Restate word for word the line containing "Task: Click 修改 on the 公告信息 row" and each line that follows it, through the last line below, and nothing else.

[Source data]
________________
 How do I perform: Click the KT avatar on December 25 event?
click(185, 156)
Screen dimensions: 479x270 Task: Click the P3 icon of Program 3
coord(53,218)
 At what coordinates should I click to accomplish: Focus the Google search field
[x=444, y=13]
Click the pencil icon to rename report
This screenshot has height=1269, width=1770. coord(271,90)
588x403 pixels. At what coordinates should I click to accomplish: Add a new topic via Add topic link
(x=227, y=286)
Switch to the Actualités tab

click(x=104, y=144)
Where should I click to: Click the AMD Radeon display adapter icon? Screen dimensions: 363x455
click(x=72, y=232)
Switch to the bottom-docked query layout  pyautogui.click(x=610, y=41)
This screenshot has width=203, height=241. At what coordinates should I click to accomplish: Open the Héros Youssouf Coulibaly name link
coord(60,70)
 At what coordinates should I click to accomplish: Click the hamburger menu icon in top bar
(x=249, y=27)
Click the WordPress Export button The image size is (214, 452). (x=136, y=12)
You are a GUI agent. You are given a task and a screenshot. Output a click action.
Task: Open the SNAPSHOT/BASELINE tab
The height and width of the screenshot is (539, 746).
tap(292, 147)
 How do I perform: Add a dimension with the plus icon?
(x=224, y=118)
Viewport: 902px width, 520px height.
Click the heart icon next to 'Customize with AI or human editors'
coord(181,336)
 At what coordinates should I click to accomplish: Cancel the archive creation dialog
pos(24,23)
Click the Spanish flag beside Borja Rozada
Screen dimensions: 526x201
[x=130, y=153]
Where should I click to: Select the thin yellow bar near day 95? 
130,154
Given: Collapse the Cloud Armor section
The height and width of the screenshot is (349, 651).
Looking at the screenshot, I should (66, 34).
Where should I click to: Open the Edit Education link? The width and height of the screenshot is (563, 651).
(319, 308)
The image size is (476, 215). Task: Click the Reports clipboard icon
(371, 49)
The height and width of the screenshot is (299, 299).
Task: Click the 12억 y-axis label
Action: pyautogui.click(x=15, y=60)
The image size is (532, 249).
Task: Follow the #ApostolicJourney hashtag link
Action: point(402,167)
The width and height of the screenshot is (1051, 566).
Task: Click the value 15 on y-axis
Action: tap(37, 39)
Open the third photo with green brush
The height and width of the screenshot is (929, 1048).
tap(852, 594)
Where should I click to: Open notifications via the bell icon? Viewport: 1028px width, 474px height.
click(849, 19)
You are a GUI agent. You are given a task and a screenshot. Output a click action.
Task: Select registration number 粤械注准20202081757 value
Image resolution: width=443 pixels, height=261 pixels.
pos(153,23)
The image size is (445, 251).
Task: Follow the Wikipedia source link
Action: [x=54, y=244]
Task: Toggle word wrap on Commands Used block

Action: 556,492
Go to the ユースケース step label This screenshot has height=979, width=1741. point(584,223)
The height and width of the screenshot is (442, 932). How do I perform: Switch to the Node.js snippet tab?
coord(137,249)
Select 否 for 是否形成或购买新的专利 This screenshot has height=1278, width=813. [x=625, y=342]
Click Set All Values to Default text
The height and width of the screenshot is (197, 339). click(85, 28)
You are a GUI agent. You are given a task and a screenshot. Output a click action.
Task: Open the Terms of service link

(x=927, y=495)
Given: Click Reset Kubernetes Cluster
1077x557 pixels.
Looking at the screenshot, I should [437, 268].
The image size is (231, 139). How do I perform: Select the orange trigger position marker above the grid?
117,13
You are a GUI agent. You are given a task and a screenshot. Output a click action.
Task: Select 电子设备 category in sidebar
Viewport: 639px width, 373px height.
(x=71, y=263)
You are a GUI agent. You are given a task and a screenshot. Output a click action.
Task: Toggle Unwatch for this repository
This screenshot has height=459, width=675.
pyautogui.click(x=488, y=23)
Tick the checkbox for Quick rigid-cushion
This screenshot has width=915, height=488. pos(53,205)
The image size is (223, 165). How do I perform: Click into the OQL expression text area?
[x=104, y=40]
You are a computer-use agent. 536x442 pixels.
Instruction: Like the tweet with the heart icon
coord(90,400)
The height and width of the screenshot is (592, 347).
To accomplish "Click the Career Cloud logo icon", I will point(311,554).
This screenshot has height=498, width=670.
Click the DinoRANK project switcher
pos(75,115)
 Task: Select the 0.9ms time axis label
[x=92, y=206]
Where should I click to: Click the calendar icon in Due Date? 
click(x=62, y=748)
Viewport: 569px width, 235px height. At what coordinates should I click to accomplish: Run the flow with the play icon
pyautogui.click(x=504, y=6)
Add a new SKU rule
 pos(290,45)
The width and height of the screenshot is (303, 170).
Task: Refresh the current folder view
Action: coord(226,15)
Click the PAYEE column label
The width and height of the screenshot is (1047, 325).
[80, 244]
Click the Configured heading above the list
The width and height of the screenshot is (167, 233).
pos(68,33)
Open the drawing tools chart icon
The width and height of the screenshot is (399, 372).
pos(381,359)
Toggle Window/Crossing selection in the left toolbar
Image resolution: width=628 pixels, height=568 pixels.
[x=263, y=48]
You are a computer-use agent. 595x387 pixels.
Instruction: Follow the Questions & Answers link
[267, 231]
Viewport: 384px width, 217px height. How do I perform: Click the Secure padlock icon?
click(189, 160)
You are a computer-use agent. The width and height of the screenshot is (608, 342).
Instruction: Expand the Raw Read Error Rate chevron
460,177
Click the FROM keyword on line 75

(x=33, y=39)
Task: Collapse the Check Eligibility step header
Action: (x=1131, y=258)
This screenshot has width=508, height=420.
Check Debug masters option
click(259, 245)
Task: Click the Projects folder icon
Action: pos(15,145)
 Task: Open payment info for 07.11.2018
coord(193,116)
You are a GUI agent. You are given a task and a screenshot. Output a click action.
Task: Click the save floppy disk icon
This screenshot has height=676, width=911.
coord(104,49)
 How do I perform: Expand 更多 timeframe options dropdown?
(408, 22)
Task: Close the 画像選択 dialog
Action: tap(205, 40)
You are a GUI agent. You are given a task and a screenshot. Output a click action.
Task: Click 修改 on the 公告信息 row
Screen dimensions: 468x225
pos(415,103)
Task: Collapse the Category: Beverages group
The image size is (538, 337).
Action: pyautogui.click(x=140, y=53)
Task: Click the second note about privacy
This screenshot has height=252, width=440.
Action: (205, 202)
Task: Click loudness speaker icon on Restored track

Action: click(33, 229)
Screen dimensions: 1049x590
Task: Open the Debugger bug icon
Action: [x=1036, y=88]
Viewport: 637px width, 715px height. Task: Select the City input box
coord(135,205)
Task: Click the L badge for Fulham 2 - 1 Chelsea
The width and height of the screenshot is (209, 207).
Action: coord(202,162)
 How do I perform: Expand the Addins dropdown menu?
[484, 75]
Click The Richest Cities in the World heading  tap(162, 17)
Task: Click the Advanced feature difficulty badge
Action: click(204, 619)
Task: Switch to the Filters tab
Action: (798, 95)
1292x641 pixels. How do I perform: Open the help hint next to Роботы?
________________
Output below:
Task: Click 修改 on the 公告信息 row
Screen dimensions: 468x225
pos(415,103)
Task: Collapse the Category: Beverages group
The image size is (538, 337).
Action: pyautogui.click(x=140, y=53)
Task: Click the second note about privacy
This screenshot has height=252, width=440.
Action: (205, 202)
Task: Click loudness speaker icon on Restored track

Action: click(33, 229)
Screen dimensions: 1049x590
Task: Open the Debugger bug icon
Action: [x=1036, y=88]
Viewport: 637px width, 715px height. Task: Select the City input box
coord(135,205)
Task: Click the L badge for Fulham 2 - 1 Chelsea
The width and height of the screenshot is (209, 207).
Action: coord(202,162)
 How do I perform: Expand the Addins dropdown menu?
[484, 75]
Click The Richest Cities in the World heading  tap(162, 17)
Task: Click the Advanced feature difficulty badge
Action: click(204, 619)
Task: Switch to the Filters tab
Action: (798, 95)
1292x641 pixels. How do I perform: Open the help hint next to Роботы?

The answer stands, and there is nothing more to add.